• [What you are asked to do] Copy out, from the data, each line containing the string "node".

====

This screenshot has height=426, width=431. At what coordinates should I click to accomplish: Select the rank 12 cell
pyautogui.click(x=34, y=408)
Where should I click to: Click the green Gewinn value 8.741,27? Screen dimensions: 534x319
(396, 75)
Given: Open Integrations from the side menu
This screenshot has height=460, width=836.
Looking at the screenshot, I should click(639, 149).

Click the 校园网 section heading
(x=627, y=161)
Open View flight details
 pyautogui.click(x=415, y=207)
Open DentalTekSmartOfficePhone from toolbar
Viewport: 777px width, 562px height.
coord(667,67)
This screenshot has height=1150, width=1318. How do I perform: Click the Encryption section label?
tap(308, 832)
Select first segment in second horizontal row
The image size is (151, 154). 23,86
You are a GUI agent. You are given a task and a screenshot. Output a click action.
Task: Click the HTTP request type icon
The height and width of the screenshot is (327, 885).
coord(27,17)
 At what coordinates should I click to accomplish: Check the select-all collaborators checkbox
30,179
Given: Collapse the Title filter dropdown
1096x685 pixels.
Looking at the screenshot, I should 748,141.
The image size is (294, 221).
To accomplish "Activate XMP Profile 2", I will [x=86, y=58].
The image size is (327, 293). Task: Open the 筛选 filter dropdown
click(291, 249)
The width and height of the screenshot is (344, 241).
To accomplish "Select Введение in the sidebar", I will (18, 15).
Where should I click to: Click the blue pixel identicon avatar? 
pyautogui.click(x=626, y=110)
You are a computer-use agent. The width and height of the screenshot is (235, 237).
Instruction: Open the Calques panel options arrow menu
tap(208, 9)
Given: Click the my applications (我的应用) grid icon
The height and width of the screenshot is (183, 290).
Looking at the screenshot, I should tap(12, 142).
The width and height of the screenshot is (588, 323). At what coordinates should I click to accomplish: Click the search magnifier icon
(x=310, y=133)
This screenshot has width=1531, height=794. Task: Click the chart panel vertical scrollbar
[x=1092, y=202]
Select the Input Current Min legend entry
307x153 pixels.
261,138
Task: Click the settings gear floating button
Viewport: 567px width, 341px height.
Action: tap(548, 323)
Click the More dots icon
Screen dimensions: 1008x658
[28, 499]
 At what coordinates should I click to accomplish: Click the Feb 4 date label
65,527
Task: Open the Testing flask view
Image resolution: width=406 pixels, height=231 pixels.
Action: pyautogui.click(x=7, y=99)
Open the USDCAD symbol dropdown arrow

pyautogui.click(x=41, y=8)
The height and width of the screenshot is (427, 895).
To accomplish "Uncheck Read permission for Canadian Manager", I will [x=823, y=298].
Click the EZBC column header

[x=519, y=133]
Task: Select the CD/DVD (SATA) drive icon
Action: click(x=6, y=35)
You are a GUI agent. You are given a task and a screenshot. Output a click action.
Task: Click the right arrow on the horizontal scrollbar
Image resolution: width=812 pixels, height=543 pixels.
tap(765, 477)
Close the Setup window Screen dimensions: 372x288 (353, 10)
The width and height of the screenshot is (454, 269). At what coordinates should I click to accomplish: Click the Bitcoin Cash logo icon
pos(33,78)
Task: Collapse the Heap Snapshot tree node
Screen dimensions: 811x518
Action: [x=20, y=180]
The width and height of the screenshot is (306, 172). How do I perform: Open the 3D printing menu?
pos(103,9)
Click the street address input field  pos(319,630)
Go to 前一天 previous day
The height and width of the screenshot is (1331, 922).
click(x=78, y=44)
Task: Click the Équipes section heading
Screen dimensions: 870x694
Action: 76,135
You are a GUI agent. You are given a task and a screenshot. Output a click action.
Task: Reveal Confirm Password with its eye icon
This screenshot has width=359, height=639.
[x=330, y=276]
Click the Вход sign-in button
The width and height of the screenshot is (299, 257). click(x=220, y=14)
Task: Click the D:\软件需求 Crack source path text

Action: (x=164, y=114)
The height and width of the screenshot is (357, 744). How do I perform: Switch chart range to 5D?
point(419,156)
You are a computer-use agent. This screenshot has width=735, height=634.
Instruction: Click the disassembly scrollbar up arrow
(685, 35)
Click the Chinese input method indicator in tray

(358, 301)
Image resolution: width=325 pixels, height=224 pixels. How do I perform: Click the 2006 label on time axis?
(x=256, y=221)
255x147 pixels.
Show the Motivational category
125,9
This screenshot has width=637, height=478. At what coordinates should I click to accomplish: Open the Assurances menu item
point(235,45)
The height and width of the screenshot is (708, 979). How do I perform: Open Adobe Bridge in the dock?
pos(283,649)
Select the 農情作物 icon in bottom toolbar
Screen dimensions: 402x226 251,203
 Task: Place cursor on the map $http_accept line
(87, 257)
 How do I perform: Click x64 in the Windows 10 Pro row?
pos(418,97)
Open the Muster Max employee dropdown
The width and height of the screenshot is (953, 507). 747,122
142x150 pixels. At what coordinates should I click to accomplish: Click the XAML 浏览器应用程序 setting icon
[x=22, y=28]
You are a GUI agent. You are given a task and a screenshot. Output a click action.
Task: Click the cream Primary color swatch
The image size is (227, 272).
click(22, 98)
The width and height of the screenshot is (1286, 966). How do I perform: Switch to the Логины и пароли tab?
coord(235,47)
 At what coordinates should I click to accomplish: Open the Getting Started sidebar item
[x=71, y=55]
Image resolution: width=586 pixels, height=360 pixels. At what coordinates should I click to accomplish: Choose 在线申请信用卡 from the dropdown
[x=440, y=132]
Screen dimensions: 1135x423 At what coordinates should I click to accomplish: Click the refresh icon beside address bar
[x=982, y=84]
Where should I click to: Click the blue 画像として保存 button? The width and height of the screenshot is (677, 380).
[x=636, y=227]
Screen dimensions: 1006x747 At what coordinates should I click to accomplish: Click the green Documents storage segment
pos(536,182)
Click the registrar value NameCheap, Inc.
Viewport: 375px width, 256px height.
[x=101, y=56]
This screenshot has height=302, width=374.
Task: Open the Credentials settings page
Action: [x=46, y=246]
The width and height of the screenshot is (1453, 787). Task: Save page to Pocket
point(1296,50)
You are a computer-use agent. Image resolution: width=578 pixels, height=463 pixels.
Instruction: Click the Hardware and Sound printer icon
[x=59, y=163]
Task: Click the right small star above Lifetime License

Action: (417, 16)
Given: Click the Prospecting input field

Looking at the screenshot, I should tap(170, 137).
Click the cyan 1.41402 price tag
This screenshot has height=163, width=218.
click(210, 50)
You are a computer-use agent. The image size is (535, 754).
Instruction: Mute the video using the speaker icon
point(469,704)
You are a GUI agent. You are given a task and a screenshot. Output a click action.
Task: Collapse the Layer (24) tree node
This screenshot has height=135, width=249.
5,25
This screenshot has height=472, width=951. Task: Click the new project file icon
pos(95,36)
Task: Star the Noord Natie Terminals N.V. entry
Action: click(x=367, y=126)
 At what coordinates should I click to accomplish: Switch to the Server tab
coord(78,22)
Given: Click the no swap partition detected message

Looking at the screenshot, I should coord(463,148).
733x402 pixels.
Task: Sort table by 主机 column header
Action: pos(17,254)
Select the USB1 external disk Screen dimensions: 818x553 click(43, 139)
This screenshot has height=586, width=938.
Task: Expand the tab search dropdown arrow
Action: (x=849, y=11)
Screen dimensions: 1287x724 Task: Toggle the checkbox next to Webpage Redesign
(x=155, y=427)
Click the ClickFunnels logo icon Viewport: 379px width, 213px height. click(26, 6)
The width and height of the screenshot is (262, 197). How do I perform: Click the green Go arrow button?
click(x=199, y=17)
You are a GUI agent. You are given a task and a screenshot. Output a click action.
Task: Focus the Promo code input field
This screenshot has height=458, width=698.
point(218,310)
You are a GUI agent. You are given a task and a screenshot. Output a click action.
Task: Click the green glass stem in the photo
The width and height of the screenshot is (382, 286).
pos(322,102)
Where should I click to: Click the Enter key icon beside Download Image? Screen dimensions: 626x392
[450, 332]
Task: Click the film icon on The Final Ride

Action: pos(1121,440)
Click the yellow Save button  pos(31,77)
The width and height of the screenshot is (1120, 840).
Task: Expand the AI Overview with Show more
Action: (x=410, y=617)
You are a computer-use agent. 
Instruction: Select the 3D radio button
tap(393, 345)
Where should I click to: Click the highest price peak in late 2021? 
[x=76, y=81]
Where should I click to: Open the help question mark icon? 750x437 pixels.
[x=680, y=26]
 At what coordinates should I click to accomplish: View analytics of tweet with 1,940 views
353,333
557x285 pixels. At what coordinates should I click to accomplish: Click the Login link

====

• [Answer box]
Task: Collapse the Heap Snapshot tree node
Task: Collapse the Layer (24) tree node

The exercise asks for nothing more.